Text passage:
Brazilian Roman Catholic bishop (1963–2020)

Henrique Soares da Costa (11 April 1963 – 18 July 2020) was a Brazilian Catholic prelate who served as Bishop of Palmares from 2014 until his death in 2020.

==Biography==
In 1981, Costa entered the Maceió Seminary and, in 1984, completed a bachelor's degree in Philosophy from the Federal University of Alagoas. From 1985 to 1989 he was a novice at the São Bento Monastery, in the city of Rio de Janeiro, and at the Trappist Monastery of Nossa Senhora do Novo Mundo in Curitiba.

He returned to the Seminary of Maceió, in 1990, where he started the Faculty of Theology. The following year, he went to Rome and completed theology at the Pontifical Gregorian University, with a master's degree in Dogmatic Theology.

He was ordained a priest on August 15, 1992. As a priest, he was rector of the Nossa Senhora do Livramento Church in Maceió, from 1994 to 2009 he was a professor of theology at the Maceió Provincial Seminary and in the Theology Course at the Center for Higher Studies in Maceió; he was also a professor at the Franciscan Institute of Theology, in the city of Olinda, and at the Sedes Sapientiae Institute, in Recife.

Costa was a member of the Presbyterian Council of the Archdiocese of Maceió, the Cabido Metropolitano and the Colégio de Consultores; he was also Episcopal Vicar for the laity and coordinator of the Political Formation Commission and responsible for the permanent deacons and for the archdiocesan diaconal school.

On April 1, 2009, he was appointed by Pope Benedict XVI as Auxiliary Bishop of the Archdiocese of Aracaju with the title of Acufida. He was ordained a bishop on June 19, 2009, by Dom Antônio Muniz Fernandes, Archbishop of Maceió.

On March 19, 2014, Pope Francis appointed him bishop of the Diocese of Palmares.

Exercise requirements: Reproduce the passage of the text about the bishop, starting at "Brazilian Roman Catholic" and ending at "death in 2020.". The records have no connection to the text about the bishop.

Items from a data source
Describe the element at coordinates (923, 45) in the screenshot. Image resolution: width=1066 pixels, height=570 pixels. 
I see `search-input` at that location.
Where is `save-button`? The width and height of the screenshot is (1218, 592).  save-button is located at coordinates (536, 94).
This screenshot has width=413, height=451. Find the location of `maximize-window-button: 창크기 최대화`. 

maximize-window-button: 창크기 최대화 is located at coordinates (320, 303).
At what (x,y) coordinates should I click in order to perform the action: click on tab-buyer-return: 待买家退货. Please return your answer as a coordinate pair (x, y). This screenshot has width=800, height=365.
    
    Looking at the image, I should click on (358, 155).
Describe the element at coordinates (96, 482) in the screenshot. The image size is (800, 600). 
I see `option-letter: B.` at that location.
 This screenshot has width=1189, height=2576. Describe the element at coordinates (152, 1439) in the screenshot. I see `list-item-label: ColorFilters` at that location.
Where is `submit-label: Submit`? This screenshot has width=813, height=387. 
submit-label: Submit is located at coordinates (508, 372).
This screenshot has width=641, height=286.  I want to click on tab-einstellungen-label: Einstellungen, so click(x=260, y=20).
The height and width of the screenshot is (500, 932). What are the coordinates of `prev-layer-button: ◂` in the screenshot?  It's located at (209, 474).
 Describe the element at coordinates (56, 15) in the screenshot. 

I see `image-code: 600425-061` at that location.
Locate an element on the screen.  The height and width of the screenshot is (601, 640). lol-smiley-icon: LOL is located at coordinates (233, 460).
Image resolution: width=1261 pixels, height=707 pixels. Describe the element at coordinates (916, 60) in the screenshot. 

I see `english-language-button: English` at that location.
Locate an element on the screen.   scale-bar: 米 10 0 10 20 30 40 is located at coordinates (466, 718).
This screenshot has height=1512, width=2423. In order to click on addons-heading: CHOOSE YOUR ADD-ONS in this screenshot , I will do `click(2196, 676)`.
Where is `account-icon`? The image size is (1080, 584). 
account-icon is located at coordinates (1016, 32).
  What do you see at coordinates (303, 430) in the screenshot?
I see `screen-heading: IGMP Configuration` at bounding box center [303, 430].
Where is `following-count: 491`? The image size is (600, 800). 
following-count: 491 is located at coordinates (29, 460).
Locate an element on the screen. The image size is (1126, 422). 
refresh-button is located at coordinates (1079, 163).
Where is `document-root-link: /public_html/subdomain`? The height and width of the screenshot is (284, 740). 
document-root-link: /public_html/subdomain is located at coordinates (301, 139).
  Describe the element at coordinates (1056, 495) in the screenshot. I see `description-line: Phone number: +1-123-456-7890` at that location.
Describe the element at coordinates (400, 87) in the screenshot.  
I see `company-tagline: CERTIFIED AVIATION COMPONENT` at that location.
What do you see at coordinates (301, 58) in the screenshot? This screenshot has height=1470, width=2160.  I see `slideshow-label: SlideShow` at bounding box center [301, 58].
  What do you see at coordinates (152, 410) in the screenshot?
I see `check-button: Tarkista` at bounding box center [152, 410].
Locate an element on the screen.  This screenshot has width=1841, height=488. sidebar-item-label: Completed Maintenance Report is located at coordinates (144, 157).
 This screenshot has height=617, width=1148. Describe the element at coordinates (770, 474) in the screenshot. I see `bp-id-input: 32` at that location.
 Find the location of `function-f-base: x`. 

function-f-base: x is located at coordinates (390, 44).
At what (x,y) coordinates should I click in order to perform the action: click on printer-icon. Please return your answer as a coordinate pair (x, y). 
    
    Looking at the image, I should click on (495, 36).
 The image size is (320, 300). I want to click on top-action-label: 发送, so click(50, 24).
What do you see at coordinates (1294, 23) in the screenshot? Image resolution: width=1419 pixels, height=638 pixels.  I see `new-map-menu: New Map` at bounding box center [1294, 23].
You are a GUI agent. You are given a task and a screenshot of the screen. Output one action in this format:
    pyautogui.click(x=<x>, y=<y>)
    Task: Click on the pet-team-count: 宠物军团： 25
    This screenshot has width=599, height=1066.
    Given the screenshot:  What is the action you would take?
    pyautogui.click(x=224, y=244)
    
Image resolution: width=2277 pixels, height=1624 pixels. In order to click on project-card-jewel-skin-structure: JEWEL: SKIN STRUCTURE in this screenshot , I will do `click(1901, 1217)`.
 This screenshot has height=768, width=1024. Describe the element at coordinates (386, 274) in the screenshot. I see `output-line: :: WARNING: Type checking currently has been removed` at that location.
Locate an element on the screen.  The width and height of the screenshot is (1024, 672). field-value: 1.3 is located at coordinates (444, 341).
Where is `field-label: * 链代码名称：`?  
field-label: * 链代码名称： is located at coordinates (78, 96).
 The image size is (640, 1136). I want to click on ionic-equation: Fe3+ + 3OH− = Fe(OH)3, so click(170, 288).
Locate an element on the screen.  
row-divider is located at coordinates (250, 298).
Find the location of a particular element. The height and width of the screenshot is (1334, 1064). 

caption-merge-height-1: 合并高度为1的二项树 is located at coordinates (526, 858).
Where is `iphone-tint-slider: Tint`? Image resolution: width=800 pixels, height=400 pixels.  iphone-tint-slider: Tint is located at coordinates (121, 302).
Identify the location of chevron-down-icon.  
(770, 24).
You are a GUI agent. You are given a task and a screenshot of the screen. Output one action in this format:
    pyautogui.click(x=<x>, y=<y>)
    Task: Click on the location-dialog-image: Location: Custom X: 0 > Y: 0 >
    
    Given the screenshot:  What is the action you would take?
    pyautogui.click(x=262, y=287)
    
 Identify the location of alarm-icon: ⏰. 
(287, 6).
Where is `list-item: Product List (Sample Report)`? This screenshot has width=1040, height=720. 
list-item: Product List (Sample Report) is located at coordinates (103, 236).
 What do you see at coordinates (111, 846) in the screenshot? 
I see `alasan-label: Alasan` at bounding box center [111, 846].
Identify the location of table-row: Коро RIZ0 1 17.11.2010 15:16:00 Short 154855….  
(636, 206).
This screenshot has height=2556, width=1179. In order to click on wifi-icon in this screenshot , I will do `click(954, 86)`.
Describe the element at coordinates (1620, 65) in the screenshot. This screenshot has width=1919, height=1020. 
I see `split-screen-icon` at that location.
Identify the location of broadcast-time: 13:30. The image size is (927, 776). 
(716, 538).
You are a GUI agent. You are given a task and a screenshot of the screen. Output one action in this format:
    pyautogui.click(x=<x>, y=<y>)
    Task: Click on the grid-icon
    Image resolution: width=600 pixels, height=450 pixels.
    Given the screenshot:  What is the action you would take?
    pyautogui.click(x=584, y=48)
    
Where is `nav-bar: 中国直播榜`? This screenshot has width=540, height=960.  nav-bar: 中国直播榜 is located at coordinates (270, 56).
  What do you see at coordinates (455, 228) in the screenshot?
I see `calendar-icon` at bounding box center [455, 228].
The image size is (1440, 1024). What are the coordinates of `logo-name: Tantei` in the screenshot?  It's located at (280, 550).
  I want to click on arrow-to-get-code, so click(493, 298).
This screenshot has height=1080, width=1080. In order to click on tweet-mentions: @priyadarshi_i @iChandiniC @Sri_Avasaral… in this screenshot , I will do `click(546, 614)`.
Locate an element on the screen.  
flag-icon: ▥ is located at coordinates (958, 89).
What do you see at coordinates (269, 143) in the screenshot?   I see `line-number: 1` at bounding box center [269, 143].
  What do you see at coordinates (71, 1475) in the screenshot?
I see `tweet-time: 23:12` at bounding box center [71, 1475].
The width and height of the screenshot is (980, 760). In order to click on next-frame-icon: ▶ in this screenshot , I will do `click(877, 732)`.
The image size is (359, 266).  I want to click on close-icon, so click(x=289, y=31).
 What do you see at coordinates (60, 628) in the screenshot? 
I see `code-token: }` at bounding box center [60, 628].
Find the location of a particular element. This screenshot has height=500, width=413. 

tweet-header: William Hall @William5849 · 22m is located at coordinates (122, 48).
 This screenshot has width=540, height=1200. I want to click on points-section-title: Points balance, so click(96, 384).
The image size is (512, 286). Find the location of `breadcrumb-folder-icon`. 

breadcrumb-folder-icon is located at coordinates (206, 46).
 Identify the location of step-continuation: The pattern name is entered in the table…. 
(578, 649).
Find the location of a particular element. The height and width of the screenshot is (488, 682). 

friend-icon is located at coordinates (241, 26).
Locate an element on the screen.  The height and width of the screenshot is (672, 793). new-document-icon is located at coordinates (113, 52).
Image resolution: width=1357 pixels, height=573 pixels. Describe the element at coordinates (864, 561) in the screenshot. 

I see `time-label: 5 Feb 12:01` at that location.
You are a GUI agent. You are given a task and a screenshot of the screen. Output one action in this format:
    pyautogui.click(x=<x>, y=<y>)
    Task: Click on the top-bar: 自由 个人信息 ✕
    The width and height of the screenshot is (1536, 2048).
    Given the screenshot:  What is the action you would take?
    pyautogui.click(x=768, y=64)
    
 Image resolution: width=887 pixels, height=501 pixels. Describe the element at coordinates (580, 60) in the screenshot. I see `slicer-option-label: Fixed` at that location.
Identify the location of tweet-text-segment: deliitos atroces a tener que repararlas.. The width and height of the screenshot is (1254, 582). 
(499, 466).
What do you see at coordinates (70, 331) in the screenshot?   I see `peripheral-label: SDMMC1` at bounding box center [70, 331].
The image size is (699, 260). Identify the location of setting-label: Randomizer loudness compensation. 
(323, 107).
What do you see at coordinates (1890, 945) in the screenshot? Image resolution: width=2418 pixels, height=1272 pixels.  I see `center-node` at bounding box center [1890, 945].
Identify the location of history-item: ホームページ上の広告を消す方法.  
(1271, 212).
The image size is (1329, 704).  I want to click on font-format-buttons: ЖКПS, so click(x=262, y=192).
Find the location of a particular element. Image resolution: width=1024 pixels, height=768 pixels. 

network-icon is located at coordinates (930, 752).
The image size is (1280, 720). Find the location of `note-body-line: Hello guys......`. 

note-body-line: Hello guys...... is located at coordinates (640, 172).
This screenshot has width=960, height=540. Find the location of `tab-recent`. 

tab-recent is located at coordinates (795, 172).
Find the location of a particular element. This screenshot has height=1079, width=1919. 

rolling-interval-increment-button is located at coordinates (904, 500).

Task solution:
Brazilian Roman Catholic bishop (1963–2020)

Henrique Soares da Costa (11 April 1963 – 18 July 2020) was a Brazilian Catholic prelate who served as Bishop of Palmares from 2014 until his death in 2020.